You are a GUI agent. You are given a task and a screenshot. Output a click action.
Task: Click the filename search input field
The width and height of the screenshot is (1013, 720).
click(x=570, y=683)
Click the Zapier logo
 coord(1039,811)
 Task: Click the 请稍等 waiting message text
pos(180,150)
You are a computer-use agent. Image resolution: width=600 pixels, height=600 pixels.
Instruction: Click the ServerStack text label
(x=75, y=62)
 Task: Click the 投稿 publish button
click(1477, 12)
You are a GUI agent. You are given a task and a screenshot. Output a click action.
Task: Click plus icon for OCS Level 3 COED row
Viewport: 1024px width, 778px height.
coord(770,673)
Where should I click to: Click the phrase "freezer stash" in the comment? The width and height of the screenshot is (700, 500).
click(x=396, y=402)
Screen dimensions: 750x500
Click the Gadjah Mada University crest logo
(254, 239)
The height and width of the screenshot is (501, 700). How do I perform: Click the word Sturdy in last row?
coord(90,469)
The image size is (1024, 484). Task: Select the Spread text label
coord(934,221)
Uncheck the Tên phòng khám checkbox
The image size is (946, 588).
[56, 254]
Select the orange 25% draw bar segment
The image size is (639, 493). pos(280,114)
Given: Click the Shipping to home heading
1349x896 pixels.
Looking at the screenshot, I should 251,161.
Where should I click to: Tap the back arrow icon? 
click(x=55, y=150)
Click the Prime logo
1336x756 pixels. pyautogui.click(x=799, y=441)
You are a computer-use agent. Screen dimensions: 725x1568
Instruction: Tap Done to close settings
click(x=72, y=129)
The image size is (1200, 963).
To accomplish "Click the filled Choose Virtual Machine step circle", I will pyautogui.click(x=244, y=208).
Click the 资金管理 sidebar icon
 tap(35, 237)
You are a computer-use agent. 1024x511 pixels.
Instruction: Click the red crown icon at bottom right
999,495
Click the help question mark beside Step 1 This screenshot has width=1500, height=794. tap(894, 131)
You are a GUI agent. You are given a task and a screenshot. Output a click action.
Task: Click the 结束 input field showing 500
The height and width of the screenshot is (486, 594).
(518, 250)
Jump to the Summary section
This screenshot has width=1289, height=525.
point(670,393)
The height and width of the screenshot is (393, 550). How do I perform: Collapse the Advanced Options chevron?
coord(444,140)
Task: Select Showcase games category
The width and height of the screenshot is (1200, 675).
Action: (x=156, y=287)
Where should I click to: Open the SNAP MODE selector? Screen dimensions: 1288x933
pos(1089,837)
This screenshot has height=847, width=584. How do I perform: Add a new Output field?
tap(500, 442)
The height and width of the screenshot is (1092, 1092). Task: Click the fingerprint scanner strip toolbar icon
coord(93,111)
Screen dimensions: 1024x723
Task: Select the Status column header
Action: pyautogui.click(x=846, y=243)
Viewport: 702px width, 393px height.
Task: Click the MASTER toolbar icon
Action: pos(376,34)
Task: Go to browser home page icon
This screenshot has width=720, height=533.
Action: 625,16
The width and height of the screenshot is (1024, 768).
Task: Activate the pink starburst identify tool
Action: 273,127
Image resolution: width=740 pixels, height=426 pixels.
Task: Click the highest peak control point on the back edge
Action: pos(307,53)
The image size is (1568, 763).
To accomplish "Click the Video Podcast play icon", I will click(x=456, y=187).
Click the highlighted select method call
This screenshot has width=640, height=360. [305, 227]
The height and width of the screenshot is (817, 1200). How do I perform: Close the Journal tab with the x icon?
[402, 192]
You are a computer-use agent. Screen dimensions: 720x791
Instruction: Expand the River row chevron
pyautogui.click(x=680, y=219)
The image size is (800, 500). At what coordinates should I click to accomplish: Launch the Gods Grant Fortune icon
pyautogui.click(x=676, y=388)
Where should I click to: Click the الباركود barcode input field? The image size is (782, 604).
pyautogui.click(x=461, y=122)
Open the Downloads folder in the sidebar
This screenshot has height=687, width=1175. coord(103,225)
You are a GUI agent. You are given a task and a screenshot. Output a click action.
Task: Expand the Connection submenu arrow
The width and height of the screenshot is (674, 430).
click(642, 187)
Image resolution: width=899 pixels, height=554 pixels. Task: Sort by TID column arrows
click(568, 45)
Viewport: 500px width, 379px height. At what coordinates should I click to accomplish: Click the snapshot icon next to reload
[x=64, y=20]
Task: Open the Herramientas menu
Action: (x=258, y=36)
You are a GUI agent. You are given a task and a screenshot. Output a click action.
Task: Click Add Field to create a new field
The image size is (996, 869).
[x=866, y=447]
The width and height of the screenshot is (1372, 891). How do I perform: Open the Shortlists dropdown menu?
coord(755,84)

### [PROBLEM DESCRIPTION]
Write out only the lines that run from the line containing "Task: Click the 投稿 publish button" through the line containing "Task: Click the 结束 input field showing 500", both included, exactly as they appear above.

### [ANSWER BOX]
 Task: Click the 投稿 publish button
click(1477, 12)
You are a GUI agent. You are given a task and a screenshot. Output a click action.
Task: Click plus icon for OCS Level 3 COED row
Viewport: 1024px width, 778px height.
coord(770,673)
Where should I click to: Click the phrase "freezer stash" in the comment? The width and height of the screenshot is (700, 500).
click(x=396, y=402)
Screen dimensions: 750x500
Click the Gadjah Mada University crest logo
(254, 239)
The height and width of the screenshot is (501, 700). How do I perform: Click the word Sturdy in last row?
coord(90,469)
The image size is (1024, 484). Task: Select the Spread text label
coord(934,221)
Uncheck the Tên phòng khám checkbox
The image size is (946, 588).
[56, 254]
Select the orange 25% draw bar segment
The image size is (639, 493). pos(280,114)
Given: Click the Shipping to home heading
1349x896 pixels.
Looking at the screenshot, I should 251,161.
Where should I click to: Tap the back arrow icon? 
click(x=55, y=150)
Click the Prime logo
1336x756 pixels. pyautogui.click(x=799, y=441)
You are a computer-use agent. Screen dimensions: 725x1568
Instruction: Tap Done to close settings
click(x=72, y=129)
The image size is (1200, 963).
To accomplish "Click the filled Choose Virtual Machine step circle", I will pyautogui.click(x=244, y=208).
Click the 资金管理 sidebar icon
 tap(35, 237)
You are a computer-use agent. 1024x511 pixels.
Instruction: Click the red crown icon at bottom right
999,495
Click the help question mark beside Step 1 This screenshot has width=1500, height=794. tap(894, 131)
You are a GUI agent. You are given a task and a screenshot. Output a click action.
Task: Click the 结束 input field showing 500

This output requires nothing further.